=== What you need to do ===
Look through the lines below and extract any with the word "dropdown".

Start of Entries shown

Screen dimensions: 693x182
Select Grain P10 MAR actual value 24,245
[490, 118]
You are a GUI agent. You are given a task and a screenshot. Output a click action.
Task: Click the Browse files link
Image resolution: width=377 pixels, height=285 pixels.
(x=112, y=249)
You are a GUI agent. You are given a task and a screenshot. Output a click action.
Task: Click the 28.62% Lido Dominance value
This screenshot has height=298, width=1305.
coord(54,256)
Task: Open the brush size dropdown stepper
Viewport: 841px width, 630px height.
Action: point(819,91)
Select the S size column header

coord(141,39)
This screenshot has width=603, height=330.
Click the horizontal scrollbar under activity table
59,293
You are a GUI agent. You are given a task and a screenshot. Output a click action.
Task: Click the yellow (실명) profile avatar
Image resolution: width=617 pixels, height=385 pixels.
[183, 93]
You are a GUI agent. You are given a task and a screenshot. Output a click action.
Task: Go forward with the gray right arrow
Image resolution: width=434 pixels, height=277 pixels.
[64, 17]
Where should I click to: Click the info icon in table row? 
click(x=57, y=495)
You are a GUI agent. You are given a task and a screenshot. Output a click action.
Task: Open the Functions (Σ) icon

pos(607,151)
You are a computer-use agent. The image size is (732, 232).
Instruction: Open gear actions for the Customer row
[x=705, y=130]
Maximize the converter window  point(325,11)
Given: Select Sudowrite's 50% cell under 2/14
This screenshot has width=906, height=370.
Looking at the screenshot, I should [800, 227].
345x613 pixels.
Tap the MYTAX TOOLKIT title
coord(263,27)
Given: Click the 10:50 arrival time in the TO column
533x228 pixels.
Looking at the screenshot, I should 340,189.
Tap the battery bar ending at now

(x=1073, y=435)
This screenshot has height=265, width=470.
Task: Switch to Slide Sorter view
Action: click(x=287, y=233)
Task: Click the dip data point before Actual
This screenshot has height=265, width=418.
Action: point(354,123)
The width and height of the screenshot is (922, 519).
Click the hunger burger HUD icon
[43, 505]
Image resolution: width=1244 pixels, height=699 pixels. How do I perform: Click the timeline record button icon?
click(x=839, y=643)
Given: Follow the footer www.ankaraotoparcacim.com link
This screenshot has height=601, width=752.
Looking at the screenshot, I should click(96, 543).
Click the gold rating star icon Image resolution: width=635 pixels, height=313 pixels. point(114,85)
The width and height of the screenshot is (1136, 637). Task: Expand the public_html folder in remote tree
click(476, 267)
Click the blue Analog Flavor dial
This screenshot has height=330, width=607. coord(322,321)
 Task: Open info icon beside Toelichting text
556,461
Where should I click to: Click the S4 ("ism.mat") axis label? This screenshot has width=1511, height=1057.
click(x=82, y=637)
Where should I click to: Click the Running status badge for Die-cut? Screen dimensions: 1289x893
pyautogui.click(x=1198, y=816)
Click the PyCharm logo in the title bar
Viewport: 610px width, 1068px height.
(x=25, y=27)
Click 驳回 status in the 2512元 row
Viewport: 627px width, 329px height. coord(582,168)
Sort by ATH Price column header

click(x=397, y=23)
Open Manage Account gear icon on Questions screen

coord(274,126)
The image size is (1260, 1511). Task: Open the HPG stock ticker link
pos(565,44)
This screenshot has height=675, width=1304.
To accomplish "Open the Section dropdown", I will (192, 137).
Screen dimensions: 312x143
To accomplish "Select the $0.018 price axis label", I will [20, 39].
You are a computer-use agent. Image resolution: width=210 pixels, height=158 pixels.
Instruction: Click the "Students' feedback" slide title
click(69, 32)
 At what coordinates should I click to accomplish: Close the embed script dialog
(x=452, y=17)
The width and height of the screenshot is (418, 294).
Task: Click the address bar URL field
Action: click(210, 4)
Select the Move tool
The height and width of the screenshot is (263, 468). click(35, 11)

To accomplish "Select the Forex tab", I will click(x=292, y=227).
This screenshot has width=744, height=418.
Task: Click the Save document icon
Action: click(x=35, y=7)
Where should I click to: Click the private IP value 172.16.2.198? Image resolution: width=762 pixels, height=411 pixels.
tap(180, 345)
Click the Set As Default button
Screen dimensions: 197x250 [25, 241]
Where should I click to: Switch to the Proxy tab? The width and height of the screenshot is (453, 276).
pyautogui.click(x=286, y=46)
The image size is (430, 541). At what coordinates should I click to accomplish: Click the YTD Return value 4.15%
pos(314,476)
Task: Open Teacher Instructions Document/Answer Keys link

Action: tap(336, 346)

End of Entries shown

=== Answer to this task ===
Task: Open the brush size dropdown stepper
To accomplish "Open the Section dropdown", I will (192, 137).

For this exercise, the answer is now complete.